Dipertanyakan kenapa yang diusulkan ialah RUU Ketahanan Negara, dan bukan RUU Penghapusan Kekerasan Seksual.
Pengusulan RUU Ketahanan Keluarga ini juga dipersoalkan oleh Hendrik Lewerissa, anggota Baleg dari Fraksi Gerindra. Menurut dia, konstituennya mempertanyakan kenapa yang diusulkan ialah RUU Ketahanan Negara, dan bukan RUU Penghapusan Kekerasan Seksual.
Peneliti Forum Masyarakat Pemerhati Parlemen Indonesia (Formappi) Lucius Karus mengingatkan, pembahasan RUU di tengah pandemi Covid-19 harus tetap mempertimbangkan masukan dari publik. Termasuk dalam pembahasan RUU Ketahanan Keluarga, yang rentan menimbulkan kontroversi karena dinilai terlalu jauh mencampuri urusan privat warga negara.
”RUU Ketahanan Keluarga mau mengatur apa juga tidak jelas. Lebih penting RUU PKS (Penghapusan Kekerasan Seksual) karena soal-soal kekerasan itu, kan, masalah umum, dan jelas perlu UU untuk mengaturnya, daripada ketahanan keluarga. Misalnya, soal susu, kebutuhan keluarga, dan sebagainya, yang tidak jelas bagaimana mau dieksekusi di lapangan,” ujarnya.
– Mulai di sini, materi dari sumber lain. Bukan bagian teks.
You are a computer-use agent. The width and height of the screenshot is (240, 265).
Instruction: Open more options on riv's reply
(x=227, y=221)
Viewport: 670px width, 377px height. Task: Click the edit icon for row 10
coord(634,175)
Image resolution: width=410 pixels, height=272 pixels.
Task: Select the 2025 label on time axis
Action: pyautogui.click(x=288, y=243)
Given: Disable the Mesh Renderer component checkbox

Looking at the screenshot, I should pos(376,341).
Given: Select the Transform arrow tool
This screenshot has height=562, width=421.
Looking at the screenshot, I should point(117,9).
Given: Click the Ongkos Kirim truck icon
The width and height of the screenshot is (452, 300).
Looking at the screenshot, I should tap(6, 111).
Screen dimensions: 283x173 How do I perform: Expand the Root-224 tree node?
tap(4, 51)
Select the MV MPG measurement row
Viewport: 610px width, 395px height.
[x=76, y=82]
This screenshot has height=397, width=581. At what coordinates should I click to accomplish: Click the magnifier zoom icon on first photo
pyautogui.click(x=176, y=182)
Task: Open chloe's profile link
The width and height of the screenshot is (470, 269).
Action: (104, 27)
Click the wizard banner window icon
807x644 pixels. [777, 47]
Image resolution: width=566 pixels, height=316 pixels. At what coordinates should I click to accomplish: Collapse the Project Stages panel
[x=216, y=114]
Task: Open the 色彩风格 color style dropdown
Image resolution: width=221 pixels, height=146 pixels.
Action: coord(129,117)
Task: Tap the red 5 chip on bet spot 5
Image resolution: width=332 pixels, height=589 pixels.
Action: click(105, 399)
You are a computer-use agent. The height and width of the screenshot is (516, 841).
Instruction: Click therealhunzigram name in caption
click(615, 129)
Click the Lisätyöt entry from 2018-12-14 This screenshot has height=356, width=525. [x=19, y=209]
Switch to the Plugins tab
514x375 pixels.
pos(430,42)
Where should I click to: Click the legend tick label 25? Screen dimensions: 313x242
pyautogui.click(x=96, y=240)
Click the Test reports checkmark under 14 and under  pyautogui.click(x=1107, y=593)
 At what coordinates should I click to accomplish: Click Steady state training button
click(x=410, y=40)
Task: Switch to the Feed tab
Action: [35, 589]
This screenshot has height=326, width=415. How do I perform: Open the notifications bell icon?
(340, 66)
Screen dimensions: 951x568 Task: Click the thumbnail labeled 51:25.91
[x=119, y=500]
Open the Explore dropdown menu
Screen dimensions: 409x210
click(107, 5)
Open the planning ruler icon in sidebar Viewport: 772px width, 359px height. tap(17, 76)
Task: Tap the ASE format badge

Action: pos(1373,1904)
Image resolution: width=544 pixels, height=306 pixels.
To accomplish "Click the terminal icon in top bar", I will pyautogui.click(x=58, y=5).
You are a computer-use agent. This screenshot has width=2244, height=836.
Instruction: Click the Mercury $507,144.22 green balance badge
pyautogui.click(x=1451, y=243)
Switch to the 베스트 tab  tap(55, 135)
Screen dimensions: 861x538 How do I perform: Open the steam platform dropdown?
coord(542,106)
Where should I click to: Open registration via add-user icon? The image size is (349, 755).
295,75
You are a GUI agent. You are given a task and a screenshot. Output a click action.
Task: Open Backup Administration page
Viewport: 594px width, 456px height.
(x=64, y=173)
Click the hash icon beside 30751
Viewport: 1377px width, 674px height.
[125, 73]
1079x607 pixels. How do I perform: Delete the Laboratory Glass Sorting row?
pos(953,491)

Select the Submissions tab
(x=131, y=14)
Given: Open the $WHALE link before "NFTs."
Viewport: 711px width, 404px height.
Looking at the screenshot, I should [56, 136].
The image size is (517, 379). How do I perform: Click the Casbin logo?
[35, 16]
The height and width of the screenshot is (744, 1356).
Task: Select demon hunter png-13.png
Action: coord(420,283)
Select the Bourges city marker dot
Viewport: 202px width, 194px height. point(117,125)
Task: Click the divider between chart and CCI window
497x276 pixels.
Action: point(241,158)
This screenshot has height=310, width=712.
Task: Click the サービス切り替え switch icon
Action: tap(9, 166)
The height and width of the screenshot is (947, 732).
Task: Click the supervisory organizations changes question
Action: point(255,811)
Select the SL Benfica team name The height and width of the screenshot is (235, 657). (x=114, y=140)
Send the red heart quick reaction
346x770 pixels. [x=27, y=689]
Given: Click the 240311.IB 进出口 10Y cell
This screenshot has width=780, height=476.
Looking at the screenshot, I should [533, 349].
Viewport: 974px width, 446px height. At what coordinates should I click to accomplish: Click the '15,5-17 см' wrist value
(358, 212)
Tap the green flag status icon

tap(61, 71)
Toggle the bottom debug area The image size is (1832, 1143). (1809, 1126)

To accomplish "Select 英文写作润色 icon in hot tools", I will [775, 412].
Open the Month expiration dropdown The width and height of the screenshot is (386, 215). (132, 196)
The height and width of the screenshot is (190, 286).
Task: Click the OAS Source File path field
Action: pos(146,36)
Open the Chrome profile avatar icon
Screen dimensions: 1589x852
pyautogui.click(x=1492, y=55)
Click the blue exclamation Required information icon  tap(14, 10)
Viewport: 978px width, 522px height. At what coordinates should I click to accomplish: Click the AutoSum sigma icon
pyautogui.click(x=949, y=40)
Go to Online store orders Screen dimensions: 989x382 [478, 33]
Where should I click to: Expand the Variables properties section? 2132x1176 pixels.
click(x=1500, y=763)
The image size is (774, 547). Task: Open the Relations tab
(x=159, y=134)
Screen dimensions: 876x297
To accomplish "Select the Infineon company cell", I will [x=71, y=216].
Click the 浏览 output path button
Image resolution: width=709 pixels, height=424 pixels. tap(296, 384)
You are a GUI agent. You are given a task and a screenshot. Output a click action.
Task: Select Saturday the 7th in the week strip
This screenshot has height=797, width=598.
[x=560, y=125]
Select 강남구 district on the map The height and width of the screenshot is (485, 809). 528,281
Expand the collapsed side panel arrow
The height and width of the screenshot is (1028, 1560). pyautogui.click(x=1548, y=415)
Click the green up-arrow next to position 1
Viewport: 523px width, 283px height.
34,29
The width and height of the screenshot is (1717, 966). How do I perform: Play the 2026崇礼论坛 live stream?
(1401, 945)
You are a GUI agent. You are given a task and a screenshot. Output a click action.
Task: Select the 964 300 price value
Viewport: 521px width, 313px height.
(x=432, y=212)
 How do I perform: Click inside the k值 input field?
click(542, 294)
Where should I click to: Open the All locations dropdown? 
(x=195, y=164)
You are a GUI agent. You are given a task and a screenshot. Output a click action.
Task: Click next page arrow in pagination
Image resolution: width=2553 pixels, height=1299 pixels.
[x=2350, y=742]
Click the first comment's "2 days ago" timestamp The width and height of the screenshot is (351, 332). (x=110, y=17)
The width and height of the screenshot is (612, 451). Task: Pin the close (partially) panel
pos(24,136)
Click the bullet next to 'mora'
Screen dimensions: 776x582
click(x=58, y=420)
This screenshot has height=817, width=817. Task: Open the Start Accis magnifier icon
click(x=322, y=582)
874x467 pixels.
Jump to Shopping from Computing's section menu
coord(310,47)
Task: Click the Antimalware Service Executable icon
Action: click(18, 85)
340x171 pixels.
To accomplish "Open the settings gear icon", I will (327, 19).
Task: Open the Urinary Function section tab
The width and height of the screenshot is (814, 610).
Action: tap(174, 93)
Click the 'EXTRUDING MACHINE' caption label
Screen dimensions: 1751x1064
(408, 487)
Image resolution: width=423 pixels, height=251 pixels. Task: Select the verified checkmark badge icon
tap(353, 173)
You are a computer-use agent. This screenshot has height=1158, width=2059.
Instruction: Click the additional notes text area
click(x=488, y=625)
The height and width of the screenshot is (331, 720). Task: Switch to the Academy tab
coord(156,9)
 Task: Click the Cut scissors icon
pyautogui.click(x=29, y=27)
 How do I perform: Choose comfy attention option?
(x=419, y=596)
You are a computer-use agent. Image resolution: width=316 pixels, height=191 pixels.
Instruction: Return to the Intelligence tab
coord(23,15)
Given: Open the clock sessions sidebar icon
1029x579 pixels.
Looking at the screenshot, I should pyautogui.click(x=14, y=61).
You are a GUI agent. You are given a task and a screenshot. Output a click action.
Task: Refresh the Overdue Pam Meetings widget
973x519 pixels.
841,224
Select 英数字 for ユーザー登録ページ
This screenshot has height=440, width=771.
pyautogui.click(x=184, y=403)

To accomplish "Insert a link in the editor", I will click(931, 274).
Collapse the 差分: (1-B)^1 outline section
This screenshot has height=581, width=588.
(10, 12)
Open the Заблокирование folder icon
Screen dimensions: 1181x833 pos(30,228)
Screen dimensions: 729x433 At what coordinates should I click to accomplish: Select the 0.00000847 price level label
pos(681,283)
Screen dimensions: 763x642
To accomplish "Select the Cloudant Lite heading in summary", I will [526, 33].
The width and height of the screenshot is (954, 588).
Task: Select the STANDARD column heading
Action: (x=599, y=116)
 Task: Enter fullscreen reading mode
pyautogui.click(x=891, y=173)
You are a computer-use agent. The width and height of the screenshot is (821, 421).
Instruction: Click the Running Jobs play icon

Dalam beberapa kali penyusunan UU, DPR dinilai kurang melibatkan partisipasi publik sehingga seolah-olah cenderung memanfaatkan pandemi. Di tengah-tengah kondisi ini, tidak banyak suara kritis yang leluasa bergerak. ”Janganlah momentum pandemi ini dimanfaatkan untuk meloloskan UU yang pembahasannya minim pelibatan masyarakat,” ujarnya.